Properties of particulate and detergent-solubilized adenylate cyclase of rat testis. Effects of follitropin stimulation.

Basal, fluoride and follitropin stimulated activities of adenylate cyclase have been studied in the testes of immature rats. The enzyme was maximally activated (about twice the basal activity) by low concentrations of follitropin, with an apparent Km of about 9 . 10(-10) M. Both Mg2+ and Mn2+ activate the enzyme but the apparent Ka for Mg2+ is about 10 times that for Mn2+. However, the apparent Km values for MgATP2- and MnATP2- are nearly the same (1.4 . 10(-4) M) and the cation activation of the enzyme is mainly through an increase in V. Ca2+ inhibited all expressions of testicular adenylate cyclase activity.
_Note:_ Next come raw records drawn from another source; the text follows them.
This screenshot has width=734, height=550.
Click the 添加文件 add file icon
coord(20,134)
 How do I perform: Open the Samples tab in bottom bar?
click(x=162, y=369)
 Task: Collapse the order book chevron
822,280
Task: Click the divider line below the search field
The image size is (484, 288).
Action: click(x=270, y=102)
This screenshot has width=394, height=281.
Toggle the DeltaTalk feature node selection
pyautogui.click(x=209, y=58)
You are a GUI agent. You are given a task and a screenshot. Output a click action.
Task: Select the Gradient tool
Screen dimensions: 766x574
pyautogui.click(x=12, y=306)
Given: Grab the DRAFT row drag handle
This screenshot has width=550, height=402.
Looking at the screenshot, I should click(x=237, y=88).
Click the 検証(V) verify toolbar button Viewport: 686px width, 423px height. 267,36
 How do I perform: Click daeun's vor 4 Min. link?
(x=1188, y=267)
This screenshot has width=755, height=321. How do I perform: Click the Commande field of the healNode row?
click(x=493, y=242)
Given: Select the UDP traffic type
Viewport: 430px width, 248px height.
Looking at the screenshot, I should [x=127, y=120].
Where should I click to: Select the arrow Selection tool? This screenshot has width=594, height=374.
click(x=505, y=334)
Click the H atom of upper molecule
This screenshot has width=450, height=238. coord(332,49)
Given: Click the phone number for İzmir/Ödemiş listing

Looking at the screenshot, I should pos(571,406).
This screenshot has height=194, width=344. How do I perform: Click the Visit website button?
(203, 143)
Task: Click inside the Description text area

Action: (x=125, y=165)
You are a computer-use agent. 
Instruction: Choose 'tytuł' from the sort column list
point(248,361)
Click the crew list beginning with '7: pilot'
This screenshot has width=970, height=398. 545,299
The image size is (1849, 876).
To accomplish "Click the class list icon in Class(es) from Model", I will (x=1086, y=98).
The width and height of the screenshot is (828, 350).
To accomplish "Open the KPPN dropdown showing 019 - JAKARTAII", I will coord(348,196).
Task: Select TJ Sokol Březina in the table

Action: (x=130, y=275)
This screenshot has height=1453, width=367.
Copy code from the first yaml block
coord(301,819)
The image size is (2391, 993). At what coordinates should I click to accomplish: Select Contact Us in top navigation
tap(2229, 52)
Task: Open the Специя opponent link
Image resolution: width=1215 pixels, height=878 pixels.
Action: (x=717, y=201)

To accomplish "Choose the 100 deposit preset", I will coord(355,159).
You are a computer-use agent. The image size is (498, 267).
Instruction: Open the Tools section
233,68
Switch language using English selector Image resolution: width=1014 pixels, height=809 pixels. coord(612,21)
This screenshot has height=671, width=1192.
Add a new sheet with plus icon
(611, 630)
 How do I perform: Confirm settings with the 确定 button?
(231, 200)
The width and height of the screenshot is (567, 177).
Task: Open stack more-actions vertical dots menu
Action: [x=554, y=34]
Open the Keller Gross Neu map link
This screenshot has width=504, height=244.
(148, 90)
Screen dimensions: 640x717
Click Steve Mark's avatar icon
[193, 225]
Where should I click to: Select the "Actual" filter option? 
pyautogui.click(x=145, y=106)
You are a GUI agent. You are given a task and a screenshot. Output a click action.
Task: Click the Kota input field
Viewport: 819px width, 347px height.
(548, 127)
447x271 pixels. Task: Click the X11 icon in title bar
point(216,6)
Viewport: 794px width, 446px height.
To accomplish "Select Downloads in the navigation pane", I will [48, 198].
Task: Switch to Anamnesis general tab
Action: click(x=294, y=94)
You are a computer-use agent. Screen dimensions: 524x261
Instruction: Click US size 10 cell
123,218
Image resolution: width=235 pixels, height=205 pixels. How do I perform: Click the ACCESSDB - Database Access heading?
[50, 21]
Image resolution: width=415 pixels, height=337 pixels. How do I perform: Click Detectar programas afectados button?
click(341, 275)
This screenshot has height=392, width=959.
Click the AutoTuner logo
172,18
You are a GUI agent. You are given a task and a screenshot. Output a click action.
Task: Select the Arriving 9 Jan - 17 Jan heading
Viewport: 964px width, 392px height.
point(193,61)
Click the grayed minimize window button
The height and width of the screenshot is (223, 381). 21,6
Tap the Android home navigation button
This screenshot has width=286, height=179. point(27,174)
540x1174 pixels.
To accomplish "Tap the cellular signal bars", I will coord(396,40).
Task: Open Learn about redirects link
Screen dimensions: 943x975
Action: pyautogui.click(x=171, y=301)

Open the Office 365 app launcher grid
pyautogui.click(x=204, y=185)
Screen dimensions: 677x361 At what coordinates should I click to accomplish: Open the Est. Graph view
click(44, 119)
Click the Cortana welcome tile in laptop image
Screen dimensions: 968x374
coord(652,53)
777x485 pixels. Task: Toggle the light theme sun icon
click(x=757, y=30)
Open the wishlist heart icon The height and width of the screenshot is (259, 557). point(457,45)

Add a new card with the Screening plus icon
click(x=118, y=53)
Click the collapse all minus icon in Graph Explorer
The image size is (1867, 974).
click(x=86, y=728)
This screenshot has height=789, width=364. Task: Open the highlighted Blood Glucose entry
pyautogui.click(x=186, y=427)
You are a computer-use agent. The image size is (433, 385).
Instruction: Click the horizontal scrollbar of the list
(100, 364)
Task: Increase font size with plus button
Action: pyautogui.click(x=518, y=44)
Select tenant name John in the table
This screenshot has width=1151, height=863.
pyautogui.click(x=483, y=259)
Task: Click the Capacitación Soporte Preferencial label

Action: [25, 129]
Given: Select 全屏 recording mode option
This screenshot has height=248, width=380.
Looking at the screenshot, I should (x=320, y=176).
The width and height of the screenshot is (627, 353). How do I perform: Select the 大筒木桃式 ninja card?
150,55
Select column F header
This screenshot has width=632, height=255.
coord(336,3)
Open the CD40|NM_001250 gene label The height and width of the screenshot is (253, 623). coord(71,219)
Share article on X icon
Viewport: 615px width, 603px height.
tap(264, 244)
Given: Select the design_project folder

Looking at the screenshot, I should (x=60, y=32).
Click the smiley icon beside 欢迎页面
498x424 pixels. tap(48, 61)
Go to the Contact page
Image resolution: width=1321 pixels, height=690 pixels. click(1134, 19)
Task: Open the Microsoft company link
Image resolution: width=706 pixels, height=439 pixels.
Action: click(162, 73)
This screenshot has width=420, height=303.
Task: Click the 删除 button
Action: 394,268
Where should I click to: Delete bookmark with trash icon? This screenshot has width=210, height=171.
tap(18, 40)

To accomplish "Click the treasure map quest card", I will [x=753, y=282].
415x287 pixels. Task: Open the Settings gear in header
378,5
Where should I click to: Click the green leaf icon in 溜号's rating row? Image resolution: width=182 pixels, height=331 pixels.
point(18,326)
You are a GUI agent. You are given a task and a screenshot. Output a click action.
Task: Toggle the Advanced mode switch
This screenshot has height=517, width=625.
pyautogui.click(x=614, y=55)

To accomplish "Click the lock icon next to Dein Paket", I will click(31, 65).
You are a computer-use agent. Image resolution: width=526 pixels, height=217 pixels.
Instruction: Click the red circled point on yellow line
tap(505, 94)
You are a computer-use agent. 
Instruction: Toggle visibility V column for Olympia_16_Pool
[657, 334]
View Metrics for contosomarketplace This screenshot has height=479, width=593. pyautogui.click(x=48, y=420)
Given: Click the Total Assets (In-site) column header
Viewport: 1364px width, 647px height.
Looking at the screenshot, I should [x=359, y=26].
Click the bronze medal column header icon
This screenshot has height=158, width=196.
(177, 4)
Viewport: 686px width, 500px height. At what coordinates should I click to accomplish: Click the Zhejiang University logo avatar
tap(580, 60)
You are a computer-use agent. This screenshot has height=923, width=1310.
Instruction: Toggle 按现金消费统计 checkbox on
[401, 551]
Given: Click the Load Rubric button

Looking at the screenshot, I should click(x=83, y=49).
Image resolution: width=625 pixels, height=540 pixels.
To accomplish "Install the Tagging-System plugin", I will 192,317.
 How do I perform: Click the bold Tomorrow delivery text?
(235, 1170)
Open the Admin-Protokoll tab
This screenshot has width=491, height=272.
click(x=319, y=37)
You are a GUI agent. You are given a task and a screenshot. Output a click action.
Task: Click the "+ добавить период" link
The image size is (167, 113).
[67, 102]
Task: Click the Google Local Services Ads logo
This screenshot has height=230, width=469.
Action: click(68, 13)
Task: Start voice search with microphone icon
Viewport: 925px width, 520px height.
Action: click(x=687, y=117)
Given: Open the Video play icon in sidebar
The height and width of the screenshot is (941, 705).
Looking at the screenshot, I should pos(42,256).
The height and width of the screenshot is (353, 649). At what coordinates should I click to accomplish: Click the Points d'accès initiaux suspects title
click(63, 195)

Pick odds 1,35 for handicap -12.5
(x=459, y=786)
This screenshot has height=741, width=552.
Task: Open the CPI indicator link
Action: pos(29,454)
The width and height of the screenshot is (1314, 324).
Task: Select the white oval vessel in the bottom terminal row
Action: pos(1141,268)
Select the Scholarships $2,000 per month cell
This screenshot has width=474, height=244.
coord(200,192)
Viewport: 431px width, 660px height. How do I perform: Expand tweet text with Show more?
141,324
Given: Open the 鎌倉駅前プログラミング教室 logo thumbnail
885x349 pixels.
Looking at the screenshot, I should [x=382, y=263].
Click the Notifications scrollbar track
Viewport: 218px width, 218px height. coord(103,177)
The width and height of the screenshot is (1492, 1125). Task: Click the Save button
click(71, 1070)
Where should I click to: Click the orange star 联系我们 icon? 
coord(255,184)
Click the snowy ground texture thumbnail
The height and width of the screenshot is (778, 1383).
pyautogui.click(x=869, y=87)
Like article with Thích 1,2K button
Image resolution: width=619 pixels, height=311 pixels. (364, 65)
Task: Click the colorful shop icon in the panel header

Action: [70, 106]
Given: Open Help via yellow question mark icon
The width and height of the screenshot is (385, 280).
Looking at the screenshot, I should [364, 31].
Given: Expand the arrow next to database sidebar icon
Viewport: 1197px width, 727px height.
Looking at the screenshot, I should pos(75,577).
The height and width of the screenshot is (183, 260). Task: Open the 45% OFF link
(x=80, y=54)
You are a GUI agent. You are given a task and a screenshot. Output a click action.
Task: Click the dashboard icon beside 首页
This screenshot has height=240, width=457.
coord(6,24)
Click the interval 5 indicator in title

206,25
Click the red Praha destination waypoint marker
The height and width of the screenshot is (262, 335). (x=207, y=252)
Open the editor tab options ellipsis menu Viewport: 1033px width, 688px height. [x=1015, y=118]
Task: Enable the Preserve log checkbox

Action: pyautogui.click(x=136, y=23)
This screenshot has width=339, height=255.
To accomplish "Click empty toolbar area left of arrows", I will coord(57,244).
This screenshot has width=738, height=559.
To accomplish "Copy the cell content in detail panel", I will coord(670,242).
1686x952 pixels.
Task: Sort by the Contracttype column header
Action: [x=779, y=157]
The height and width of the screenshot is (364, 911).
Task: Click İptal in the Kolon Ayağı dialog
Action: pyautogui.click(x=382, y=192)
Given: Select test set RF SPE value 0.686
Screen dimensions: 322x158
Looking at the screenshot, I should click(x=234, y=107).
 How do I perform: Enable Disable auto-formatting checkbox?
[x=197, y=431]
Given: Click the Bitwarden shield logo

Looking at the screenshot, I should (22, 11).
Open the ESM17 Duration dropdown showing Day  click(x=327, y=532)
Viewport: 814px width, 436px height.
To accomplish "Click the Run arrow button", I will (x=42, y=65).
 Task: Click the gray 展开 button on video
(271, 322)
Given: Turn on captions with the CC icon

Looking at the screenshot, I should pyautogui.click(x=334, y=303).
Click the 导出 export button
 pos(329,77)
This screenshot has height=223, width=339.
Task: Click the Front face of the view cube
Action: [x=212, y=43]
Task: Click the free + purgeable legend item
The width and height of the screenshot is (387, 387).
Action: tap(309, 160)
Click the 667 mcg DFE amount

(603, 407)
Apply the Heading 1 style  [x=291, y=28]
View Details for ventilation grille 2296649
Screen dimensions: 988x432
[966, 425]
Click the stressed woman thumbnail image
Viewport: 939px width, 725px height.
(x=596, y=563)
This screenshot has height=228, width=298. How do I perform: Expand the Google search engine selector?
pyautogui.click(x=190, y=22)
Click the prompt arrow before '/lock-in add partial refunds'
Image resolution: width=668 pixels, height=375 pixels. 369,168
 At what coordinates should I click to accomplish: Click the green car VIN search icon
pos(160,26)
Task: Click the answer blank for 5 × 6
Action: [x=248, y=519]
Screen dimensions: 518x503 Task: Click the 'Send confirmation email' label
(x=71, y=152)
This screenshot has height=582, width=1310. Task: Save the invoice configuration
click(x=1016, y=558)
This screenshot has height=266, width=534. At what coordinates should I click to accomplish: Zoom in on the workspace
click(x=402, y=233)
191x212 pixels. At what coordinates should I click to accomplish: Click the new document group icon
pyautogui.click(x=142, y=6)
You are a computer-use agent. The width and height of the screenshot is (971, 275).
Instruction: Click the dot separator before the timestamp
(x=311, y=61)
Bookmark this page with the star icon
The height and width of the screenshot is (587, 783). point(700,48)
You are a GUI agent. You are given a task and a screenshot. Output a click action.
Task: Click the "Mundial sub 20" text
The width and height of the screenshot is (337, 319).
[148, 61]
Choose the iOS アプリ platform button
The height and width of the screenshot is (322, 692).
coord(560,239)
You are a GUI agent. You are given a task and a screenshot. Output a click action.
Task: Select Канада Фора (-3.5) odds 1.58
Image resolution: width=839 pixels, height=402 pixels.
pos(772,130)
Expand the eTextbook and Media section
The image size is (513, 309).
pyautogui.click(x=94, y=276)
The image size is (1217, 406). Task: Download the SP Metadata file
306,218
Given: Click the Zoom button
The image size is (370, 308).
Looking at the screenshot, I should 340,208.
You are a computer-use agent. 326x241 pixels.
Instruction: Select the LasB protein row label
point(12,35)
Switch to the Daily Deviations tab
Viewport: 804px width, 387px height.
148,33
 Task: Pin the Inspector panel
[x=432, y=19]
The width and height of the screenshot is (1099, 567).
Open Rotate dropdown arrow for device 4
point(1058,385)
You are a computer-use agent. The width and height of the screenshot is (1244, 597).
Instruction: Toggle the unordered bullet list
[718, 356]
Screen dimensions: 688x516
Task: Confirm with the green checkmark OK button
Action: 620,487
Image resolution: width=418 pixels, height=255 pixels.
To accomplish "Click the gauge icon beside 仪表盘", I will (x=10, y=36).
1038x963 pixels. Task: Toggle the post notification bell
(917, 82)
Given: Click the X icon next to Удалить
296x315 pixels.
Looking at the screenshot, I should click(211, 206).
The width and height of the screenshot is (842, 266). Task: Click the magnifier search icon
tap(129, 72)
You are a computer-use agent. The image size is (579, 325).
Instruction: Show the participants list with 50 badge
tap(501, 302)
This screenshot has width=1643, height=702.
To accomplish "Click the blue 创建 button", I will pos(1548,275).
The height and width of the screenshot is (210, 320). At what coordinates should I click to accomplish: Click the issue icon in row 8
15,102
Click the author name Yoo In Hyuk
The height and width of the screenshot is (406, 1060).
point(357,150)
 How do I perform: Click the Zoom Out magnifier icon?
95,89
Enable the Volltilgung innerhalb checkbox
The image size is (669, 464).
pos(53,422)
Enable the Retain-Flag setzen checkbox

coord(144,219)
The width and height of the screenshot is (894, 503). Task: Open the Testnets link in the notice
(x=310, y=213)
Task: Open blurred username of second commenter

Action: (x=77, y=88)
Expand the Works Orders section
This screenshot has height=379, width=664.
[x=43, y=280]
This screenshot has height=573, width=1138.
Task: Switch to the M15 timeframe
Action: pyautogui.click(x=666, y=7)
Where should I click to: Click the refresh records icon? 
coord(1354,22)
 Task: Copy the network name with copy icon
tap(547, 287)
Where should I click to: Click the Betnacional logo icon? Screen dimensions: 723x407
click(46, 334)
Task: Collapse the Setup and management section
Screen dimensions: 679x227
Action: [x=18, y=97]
Follitropin and fluoride stimulated adenylate cyclase activity at all Mg2+ concentrations but did not significantly affect the apparent Ka for Mg2+ or the Km for the substrate (MgATP2-). The stimulatory effect of the hormone or fluoride is mainly through an increase in V. Testicular adenylate cyclase could be solubilized with Triton X-100 or Lubrol-PX. The detergent-solubilized enzyme exhibited Km for substrate and Ka values for divalent cations similar to those of the membrane-bound enzyme and remained responsive to stimulation by fluoride. The stimulatory effect of follitropin, however, was lost. Responsiveness to follitropin was also lost by membrane-bound adenylate cyclase after treatment with phospholipase, although the fluoride effect was unchanged. These results reflect the essential role of lipids in the regulation of the follitropin-specific response.